Tort Law

Med Pay Statute of Limitations in California: What to Know

Understand California's Med Pay statute of limitations, including key deadlines, exceptions, and the impact of late filings on your claim.

Medical Payments (Med Pay) coverage helps cover medical expenses after an accident, regardless of fault. In California, failing to file a Med Pay claim within the required timeframe can result in losing the ability to recover compensation for medical costs.

Standard Filing Window

The statute of limitations for filing a Med Pay claim in California is determined by the insurance policy rather than state law. Most policies require claims to be submitted within one year from the accident date, though some allow up to two or three years. This contractual deadline differs from the broader personal injury statute of limitations under California Code of Civil Procedure 335.1, which provides two years for injury claims. Since Med Pay is a contractual benefit, the timeline is dictated by the policyholder’s agreement with their insurer.

Many insurers also require medical bills to be submitted within a specific period, such as 90 days from the date of treatment, even if the overall claim deadline extends further. Failing to meet these internal deadlines can lead to a denial of reimbursement. Policyholders should review their insurance agreements carefully to ensure compliance with all timing requirements.

Exceptions and Extensions

Certain circumstances can extend the time allowed for filing a Med Pay claim. If the injured party is a minor at the time of the accident, many policies toll—or pause—the filing deadline until they turn 18. Similarly, if the claimant is mentally incapacitated due to the accident, some policies or legal interpretations may allow for an extension until they regain capacity.
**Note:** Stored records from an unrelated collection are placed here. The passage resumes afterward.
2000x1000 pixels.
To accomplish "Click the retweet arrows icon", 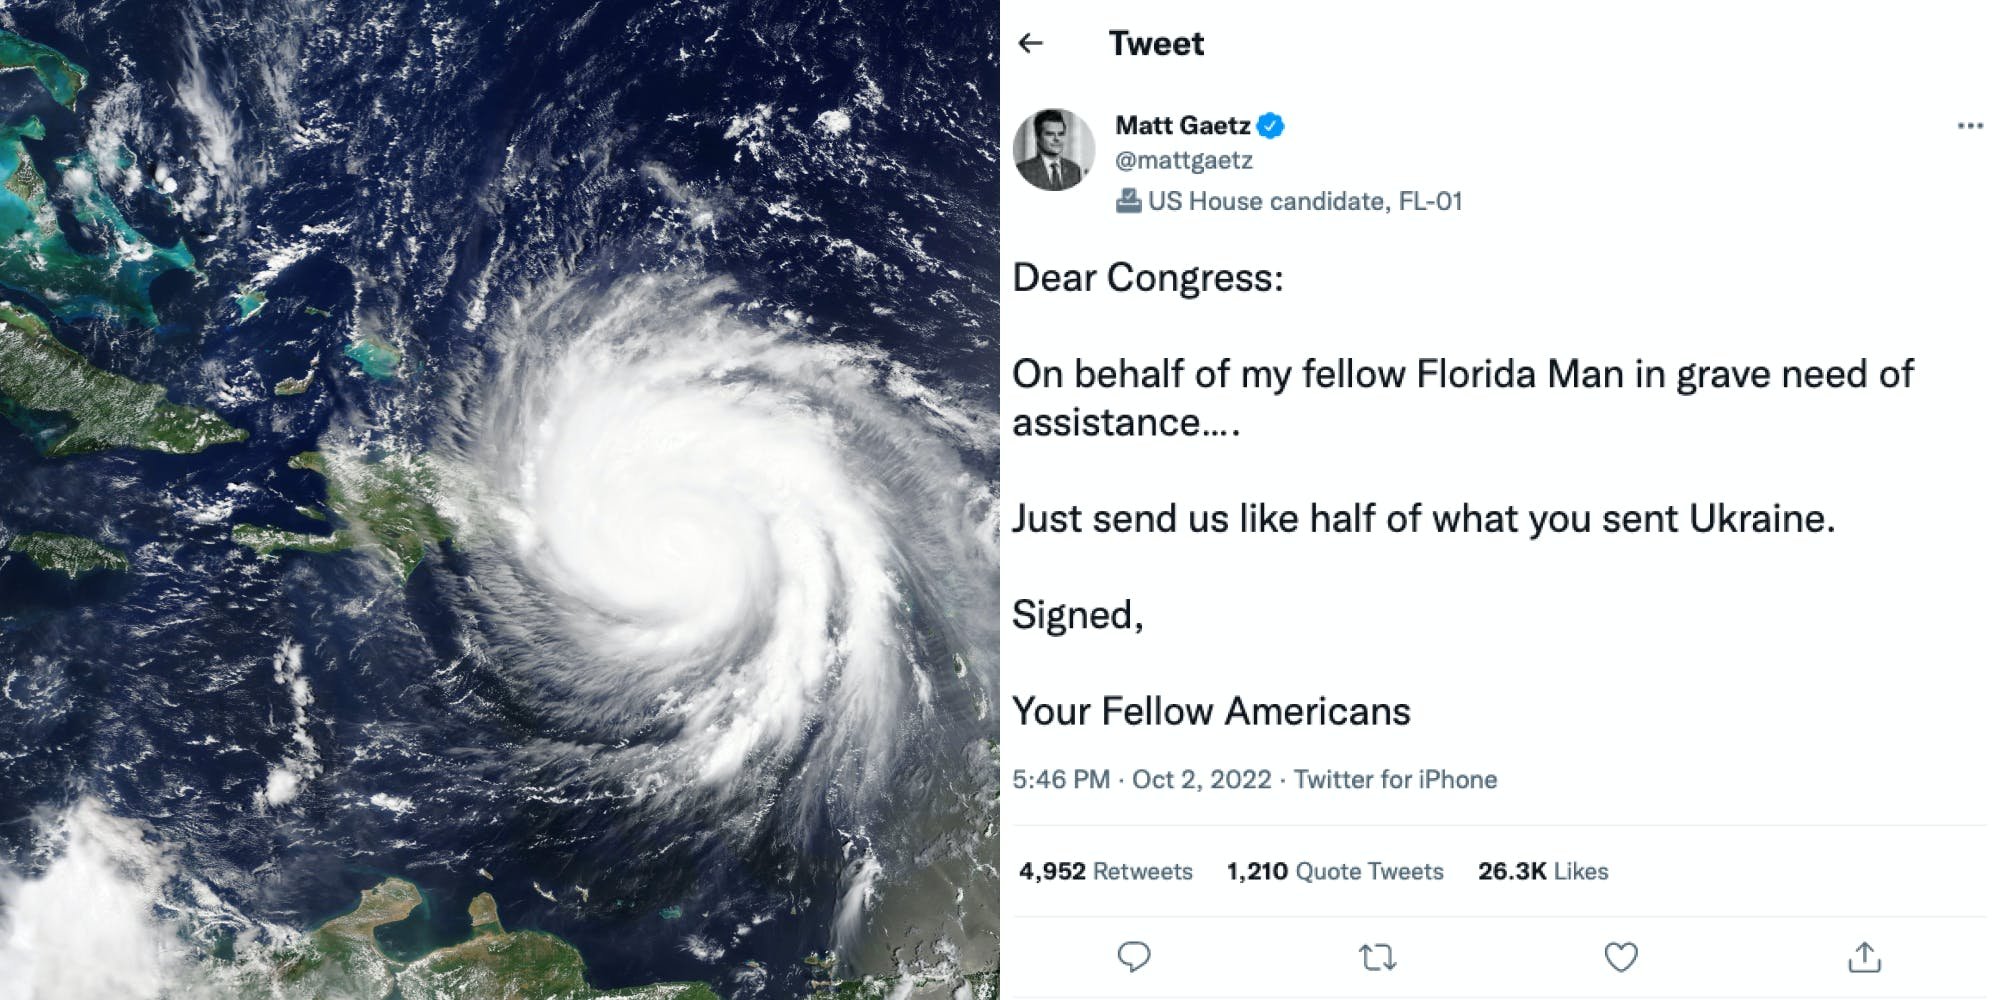I will 1378,957.
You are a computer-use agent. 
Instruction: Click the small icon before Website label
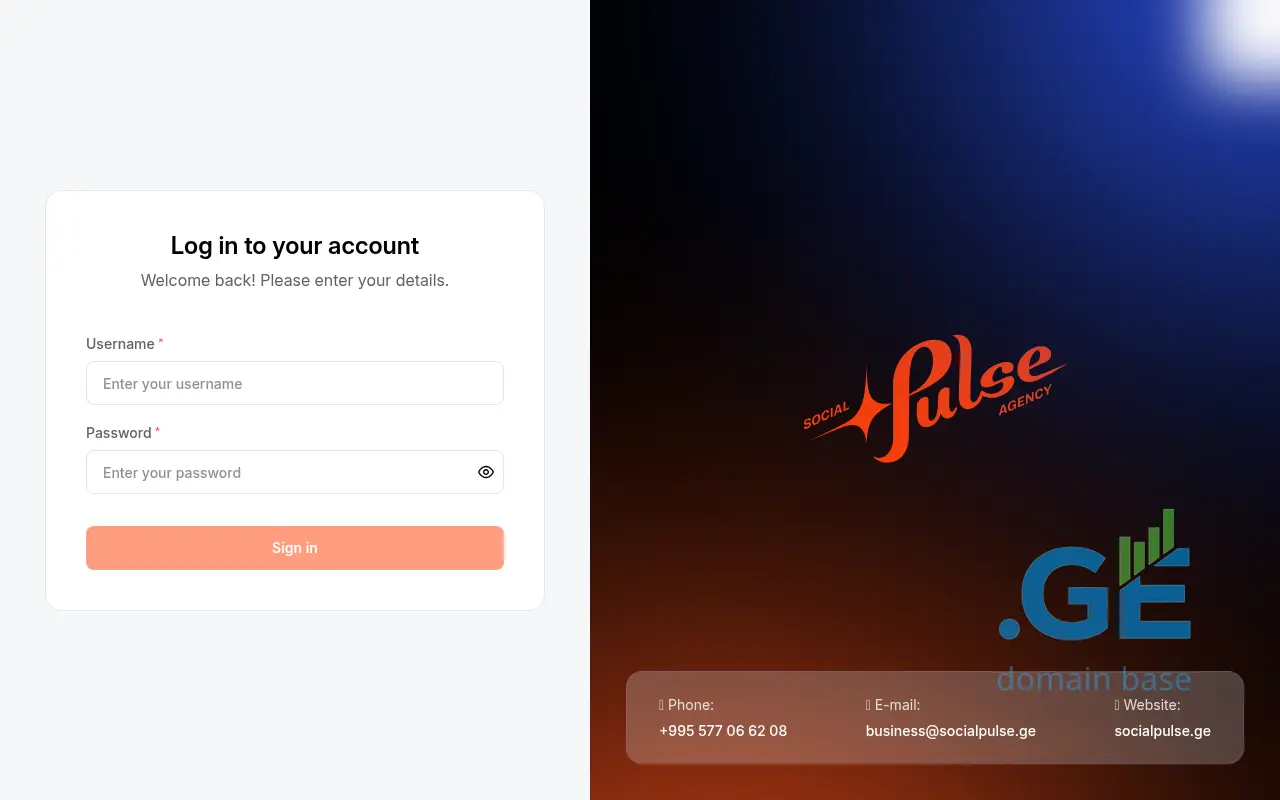[x=1117, y=705]
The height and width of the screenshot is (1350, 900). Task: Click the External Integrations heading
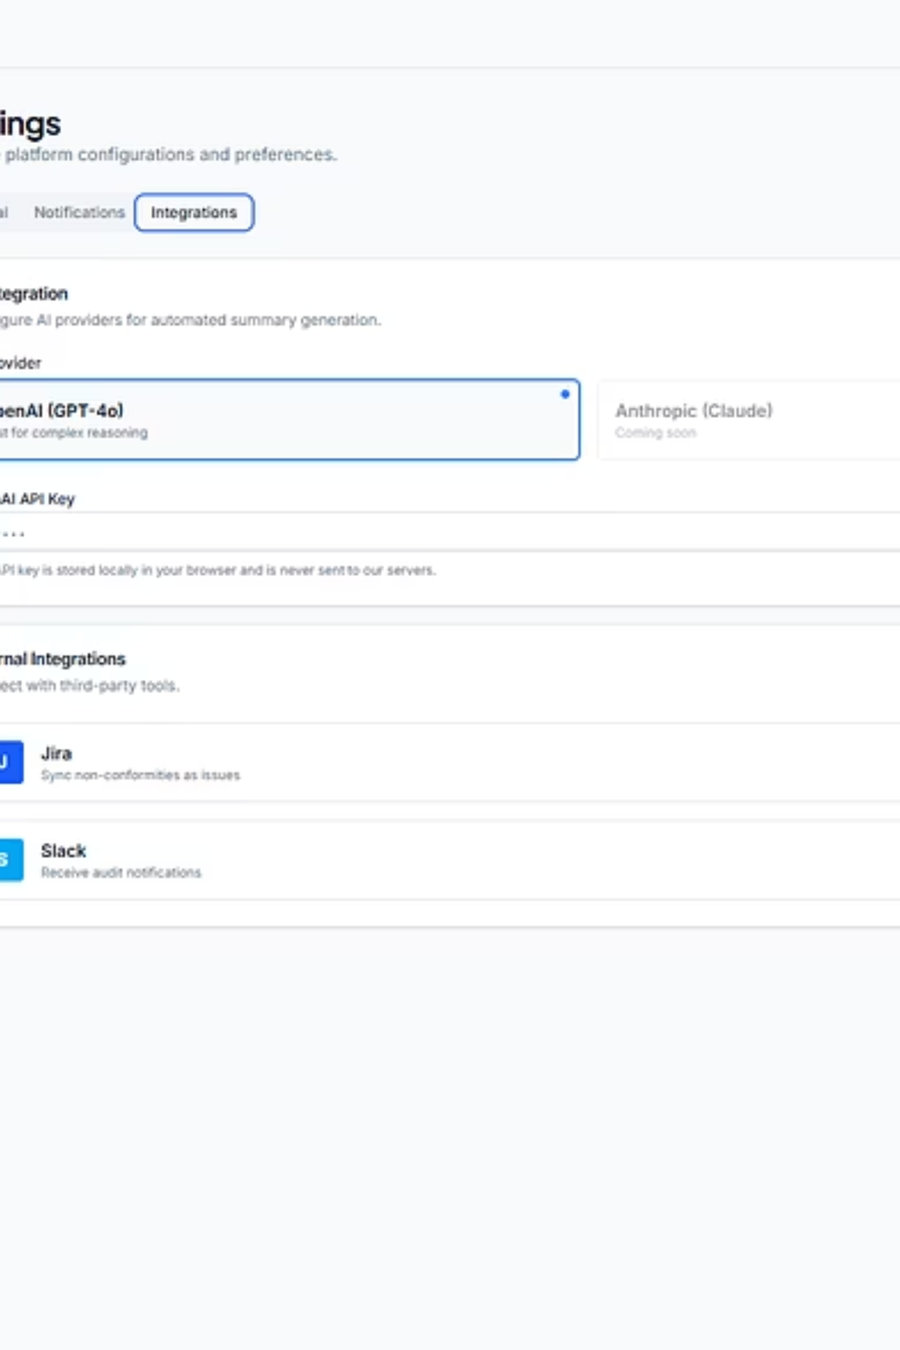(x=62, y=659)
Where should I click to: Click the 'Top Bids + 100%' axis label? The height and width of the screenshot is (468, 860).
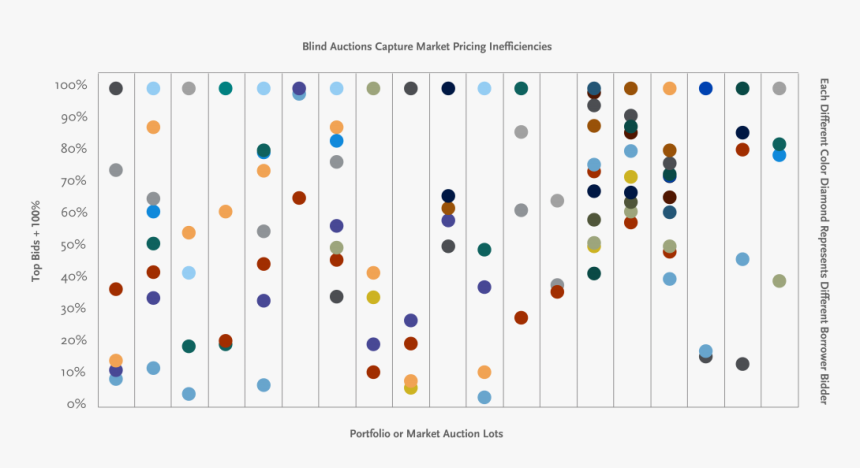point(36,241)
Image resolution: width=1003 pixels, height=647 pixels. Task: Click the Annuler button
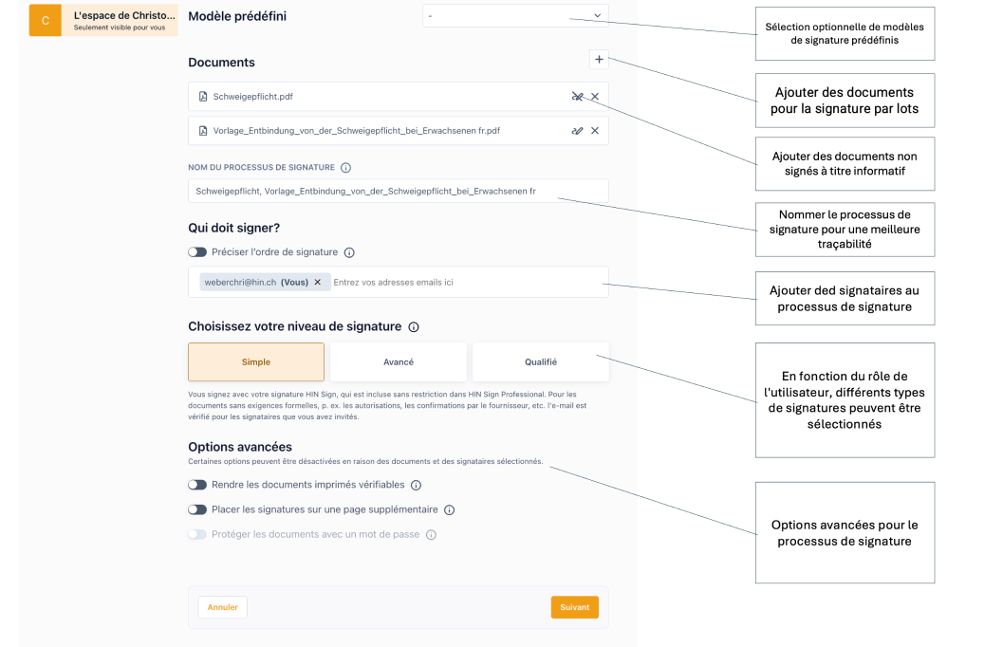pos(222,607)
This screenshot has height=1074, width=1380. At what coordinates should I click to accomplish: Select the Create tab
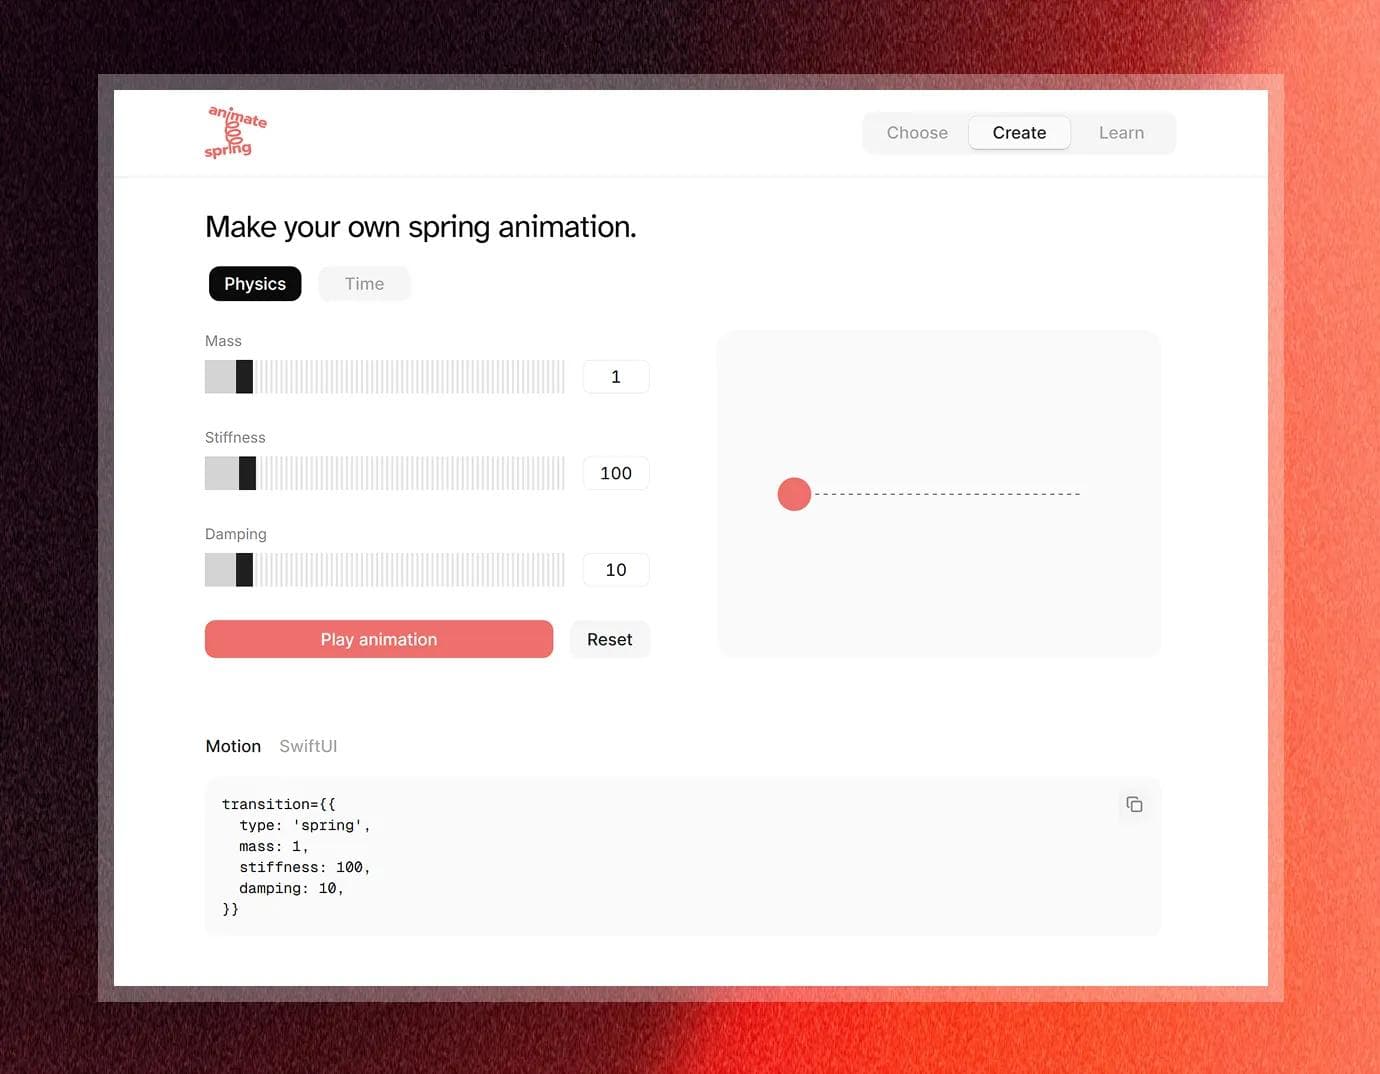1019,133
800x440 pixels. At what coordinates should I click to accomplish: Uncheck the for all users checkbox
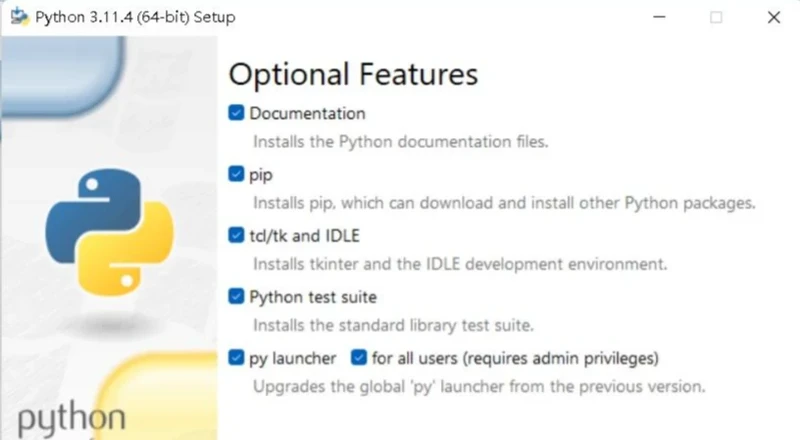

An extension may also apply if an insurance company engages in bad faith practices that delay the filing process. California law requires insurers to handle claims fairly. If an insurer misrepresents policy terms, wrongfully denies a claim, or unreasonably delays processing, the deadline may be extended under equitable tolling principles. Courts have recognized that when an insurer’s conduct prevents timely filing, the claimant may still seek Med Pay benefits beyond the stated deadline.

The discovery rule, which allows the statute of limitations to begin when an injury is discovered, is less commonly applied in Med Pay disputes. Since most Med Pay policies require prompt submission of expenses, insurers often resist these claims unless there is clear evidence that the delay was unavoidable.

Consequences for Late Filings

Failing to submit a Med Pay claim within the required timeframe can result in denial of benefits, leaving the injured party responsible for medical expenses. Since Med Pay is a contractual agreement, the deadlines set in the policy are typically enforceable. Once the deadline passes, the insurer has a legal basis to reject the claim.

A missed deadline can also complicate negotiations in a broader personal injury claim. Many accident victims use Med Pay to cover initial medical expenses while pursuing a liability claim against an at-fault party. If Med Pay funds are unavailable due to late filing, the injured party may need to seek alternative payment methods such as medical liens or out-of-pocket payments, which can impact settlement discussions. Additionally, insurers handling liability claims may interpret a failure to pursue Med Pay benefits as a sign that the claimant’s injuries were not severe enough to warrant immediate treatment, potentially weakening their case.